There is a number of the “Sins” rating in Weill’s Second Symphony, which was written on the identical time and premiered in 1934. Performed by the Karajan Academy alongside the violin concerto, this symphony is extra targeted than its 1921 predecessor within the style, however can also be composed with an easy language higher suited to dramatic than live performance works. It’s likable, however to what finish?

That’s a query you would ask of a lot of Weill’s music from this interlude between Berlin and Broadway. His inclination to novelty is mirrored extra in chameleonic adaptation than in innovation. Members of the Berlin Philharmonic just lately performed “Suite Panaméenne,” which is customized from “Marie Galante” (1934), a present whose music is clearly wanting to be beloved — and was, particularly the tango “Youkali” and the chanson “J’Attends un Navire,” which turned one thing of an anthem for the French Resistance. There is a confidence and an unpretentious ease in these songs, however they behave just like the work of a tunesmith. “J’Attends un Navire” doesn’t sound paradoxically French, the way in which schmaltz is skewered in “Mahagonny” as “everlasting artwork”; it simply sounds authentically French.
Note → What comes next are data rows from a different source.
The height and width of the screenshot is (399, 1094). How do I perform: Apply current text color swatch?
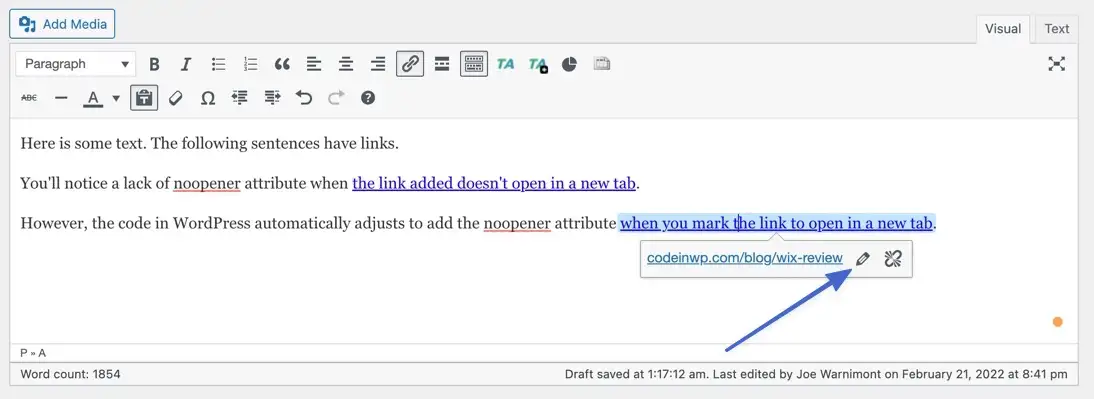pos(93,98)
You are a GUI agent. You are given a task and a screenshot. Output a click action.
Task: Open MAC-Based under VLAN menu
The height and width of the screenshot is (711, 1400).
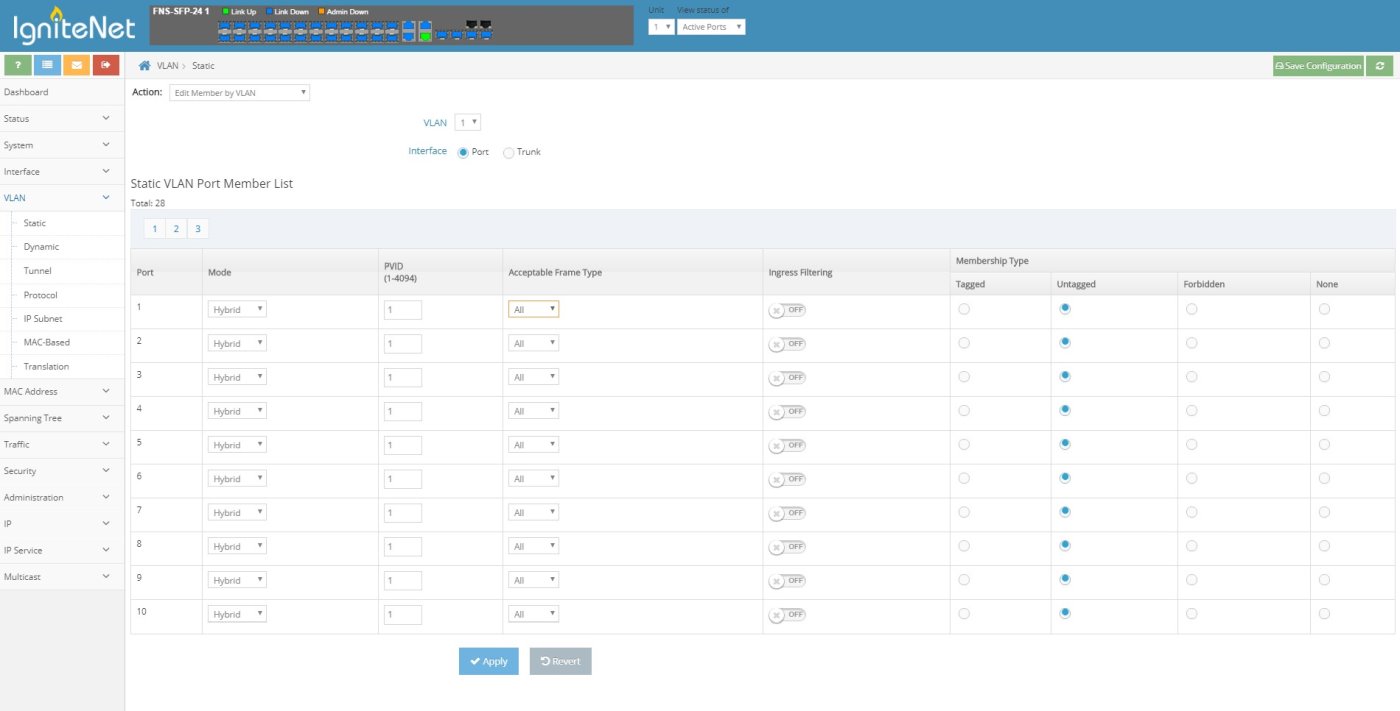[46, 342]
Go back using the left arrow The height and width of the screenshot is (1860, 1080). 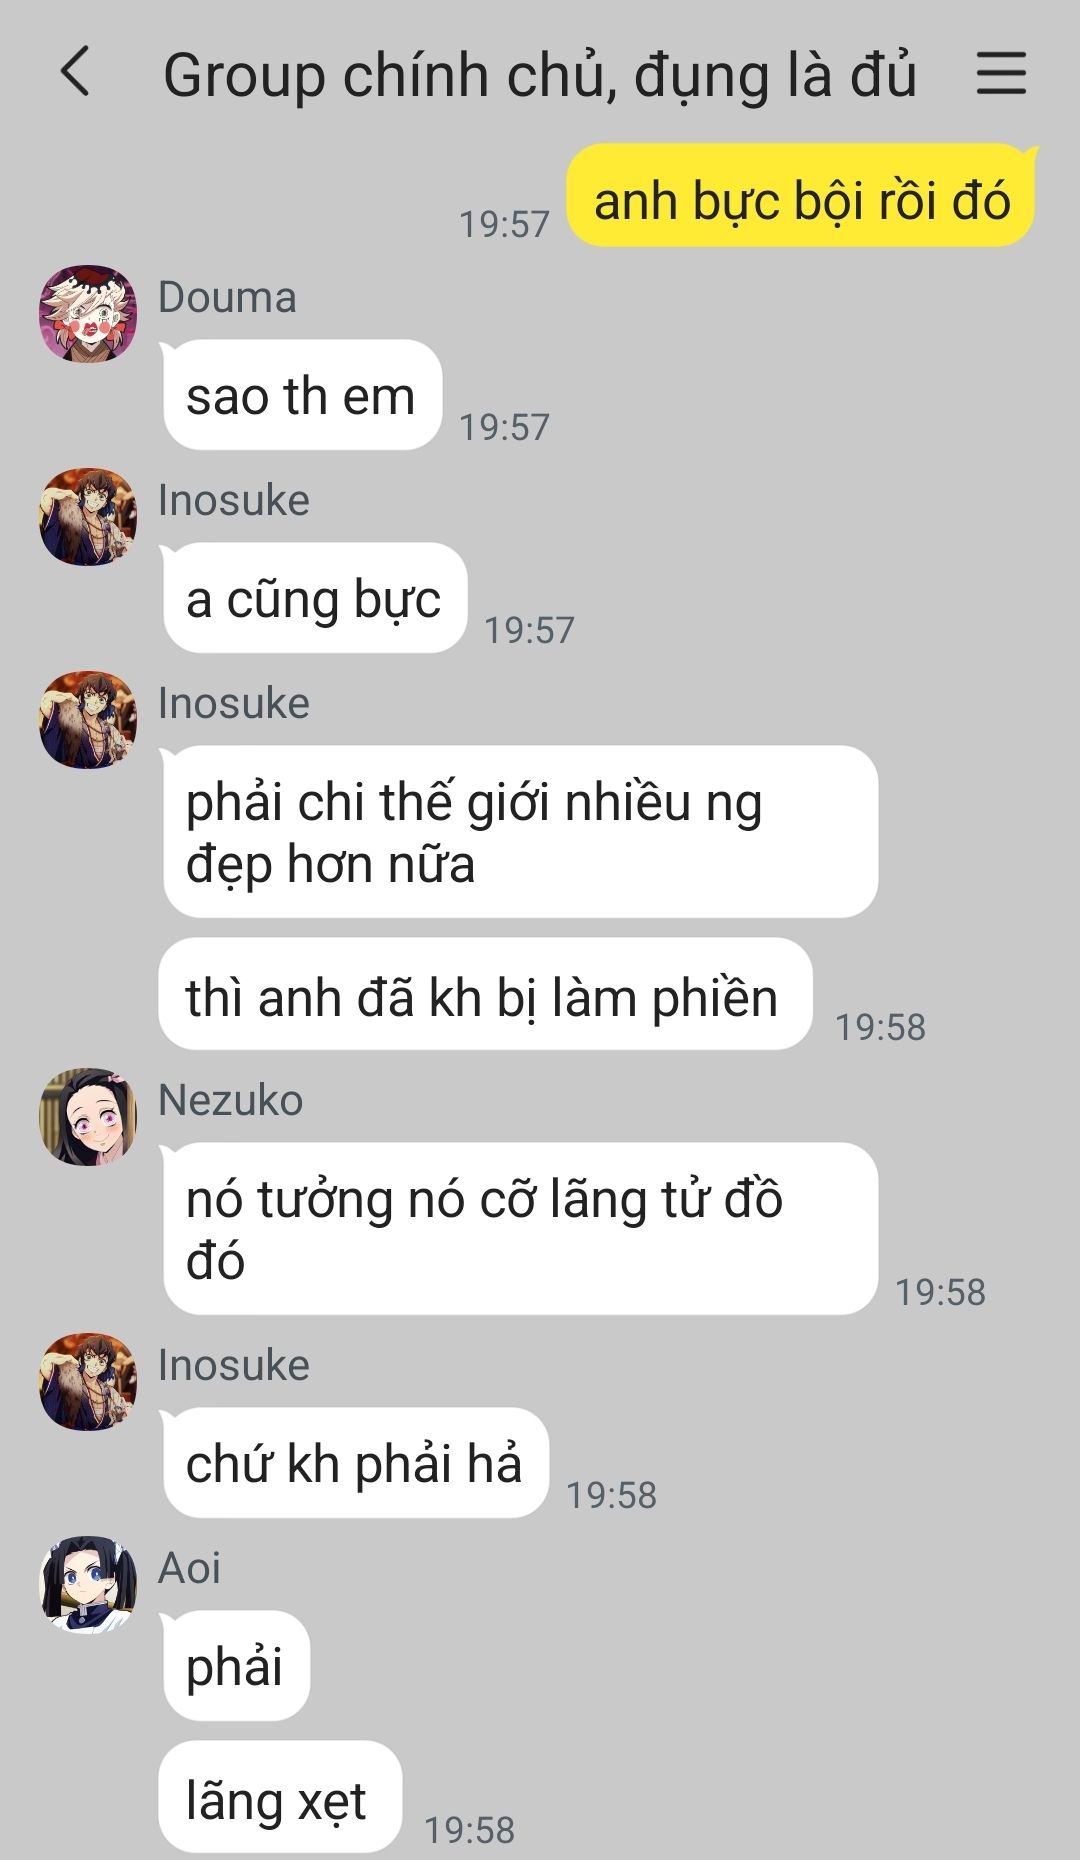76,73
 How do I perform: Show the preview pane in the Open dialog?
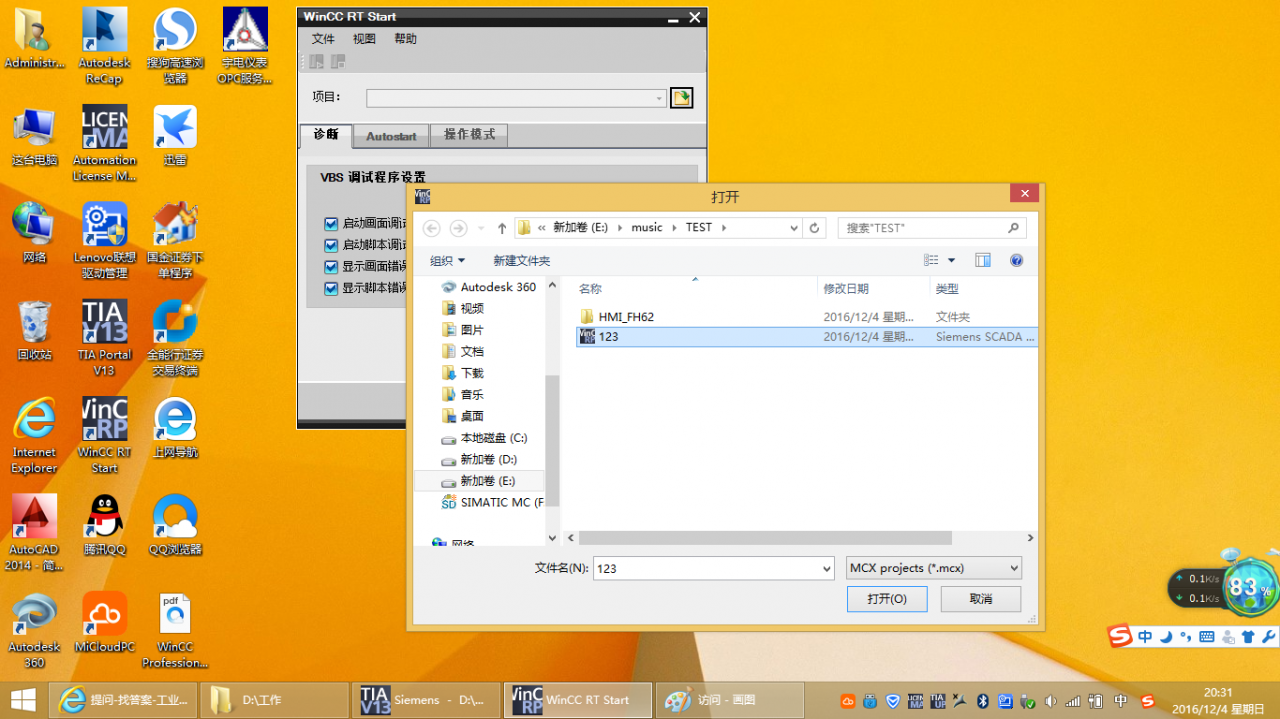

But the hallmarks of this era in Weill’s life — excessive requirements for collaborative companions, a knack for internalizing various kinds, an ear for unforgettable melodies — would quickly serve him nicely within the United States. Some of his finest work was nonetheless to come back: setting Ira Gershwin’s lyrics in “Lady within the Dark”; mixing opera and Broadway with Langston Hughes in “Street Scene”; pioneering the idea musical with Alan Jay Lerner in “Love Life.”

He simply needed to get there first. That alternative would come a 12 months after “Marie Galante,” when Weill left for New York and a undertaking with a becoming provisional title: “The Road of Promise.”